I sit up and attempt to swing my legs off the right side of the bed. My arms are snatched back with a clink and rattle. Both of my wrists have been secured to the bed with medium gauge chains, no more than a yard in length. The links have already left marks on my skin. The padlocks holding the loops of chain around my wrists clatter when I moved. I hear the water in the kitchen stop running, followed by the high-pitched snap and clap of cheap flip flops. Mrs. Howell is a woman in her late sixties, short, round, and pale. She has a shitty perm, which gave her hair the appearance of a puffy white helmet.
As Mrs. Howell enters the room, she comments, “I thought I heard you wrestlin’-bout.”
“Where are my parents?” I ask.
“They’ve gone out of town with Pastor Howell.”
“Why?”
“They’ve gone to get help for you.”
“I don’t need help.”

How do I feel about the old adage, “write what you know?” I agree with it one-hundred percent with a caveat. If the world you’re creating is one of fantasy, then what you create is what you know, because it’s your personal realm. And who knows your mental space better than yourself? That’s exactly what I did when creating my first novel, Afiri. It’s a science fiction fantasy that primarily takes place on another planet.
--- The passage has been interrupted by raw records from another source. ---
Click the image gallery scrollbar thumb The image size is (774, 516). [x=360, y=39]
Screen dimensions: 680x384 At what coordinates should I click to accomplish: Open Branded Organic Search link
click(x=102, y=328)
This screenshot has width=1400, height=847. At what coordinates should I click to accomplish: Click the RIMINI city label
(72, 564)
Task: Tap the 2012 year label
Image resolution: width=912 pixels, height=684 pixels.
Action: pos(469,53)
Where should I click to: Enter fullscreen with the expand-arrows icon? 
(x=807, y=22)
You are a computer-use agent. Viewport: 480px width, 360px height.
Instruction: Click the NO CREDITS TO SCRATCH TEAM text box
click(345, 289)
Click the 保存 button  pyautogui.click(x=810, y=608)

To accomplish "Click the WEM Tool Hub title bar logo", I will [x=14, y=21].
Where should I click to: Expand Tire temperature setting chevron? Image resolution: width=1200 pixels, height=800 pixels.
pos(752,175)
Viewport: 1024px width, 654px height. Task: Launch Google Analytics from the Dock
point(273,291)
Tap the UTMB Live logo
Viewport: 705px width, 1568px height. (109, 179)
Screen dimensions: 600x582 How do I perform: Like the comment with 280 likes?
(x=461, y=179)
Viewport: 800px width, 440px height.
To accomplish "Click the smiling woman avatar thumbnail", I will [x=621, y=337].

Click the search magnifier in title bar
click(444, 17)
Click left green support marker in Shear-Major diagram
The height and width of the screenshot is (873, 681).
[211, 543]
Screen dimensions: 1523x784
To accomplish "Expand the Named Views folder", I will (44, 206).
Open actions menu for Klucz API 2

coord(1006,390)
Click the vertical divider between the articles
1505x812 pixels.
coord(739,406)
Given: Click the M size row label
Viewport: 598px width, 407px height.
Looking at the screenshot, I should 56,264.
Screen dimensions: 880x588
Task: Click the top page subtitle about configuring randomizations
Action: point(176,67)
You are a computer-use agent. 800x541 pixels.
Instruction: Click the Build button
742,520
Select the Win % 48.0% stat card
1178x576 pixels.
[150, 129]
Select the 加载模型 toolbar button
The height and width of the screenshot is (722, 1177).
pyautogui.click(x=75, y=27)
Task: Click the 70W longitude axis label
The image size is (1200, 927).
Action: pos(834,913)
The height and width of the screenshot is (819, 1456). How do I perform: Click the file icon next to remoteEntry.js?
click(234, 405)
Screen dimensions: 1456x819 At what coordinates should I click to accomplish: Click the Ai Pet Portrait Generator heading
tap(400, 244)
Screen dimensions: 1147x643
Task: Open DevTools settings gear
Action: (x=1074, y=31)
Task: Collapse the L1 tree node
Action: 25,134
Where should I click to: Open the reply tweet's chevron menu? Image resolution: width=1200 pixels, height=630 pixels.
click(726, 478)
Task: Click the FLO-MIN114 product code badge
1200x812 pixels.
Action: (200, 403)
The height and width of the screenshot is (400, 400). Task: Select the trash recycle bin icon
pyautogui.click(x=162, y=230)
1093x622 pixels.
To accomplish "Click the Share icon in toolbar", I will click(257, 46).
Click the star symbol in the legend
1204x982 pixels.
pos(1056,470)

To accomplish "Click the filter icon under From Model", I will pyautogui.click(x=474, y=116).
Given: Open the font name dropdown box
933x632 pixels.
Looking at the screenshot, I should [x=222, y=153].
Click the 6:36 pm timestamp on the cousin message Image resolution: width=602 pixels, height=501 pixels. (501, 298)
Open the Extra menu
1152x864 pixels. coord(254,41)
My new novel, Prophet’s Debt is wholly different. The world I wrote about is heavily based on real places and experiences. One thing we cannot control is where we pop out onto this bizarre planet. I grew up in a rural farming community in Eastern North Carolina, heavily immersed in the Evangelical cult. My experiences are wildly different from someone who grew up in a Hassidic community in New York City. In fact, I’ve never even been to New York. I’ve seen it on television and read plenty of books about it, but if I were to try to write about the life of a Manhattener who rarely leaves the island, it would fall flat as a pancake.
One advantage I have is that I’ve lived a unique life, both by chance and choice. While most American kids in the eighties were living in a split-level somewhere in suburbia playing Dungeons and Dragons, I was walking the woods and fields of a farm with a rifle in my hand, isolated from the world at large. After university, I lived in one of those placid, upper-middle-class neighborhoods of North Raleigh. I found that I wasn’t suited for the condo life. On a whim, I took a job in a rural Appalachia and spent a few years living in an extremely remote cabin that was built in the late 1800s. That’s where Naomi Pace and the adventures of the Prophet’s Debt trilogy began to come to life. However, it wasn’t until I moved back to the rural farming community where I grew up that I was able to see the whole picture objectively.
My advice is to do something absolutely mad so you have material for the future.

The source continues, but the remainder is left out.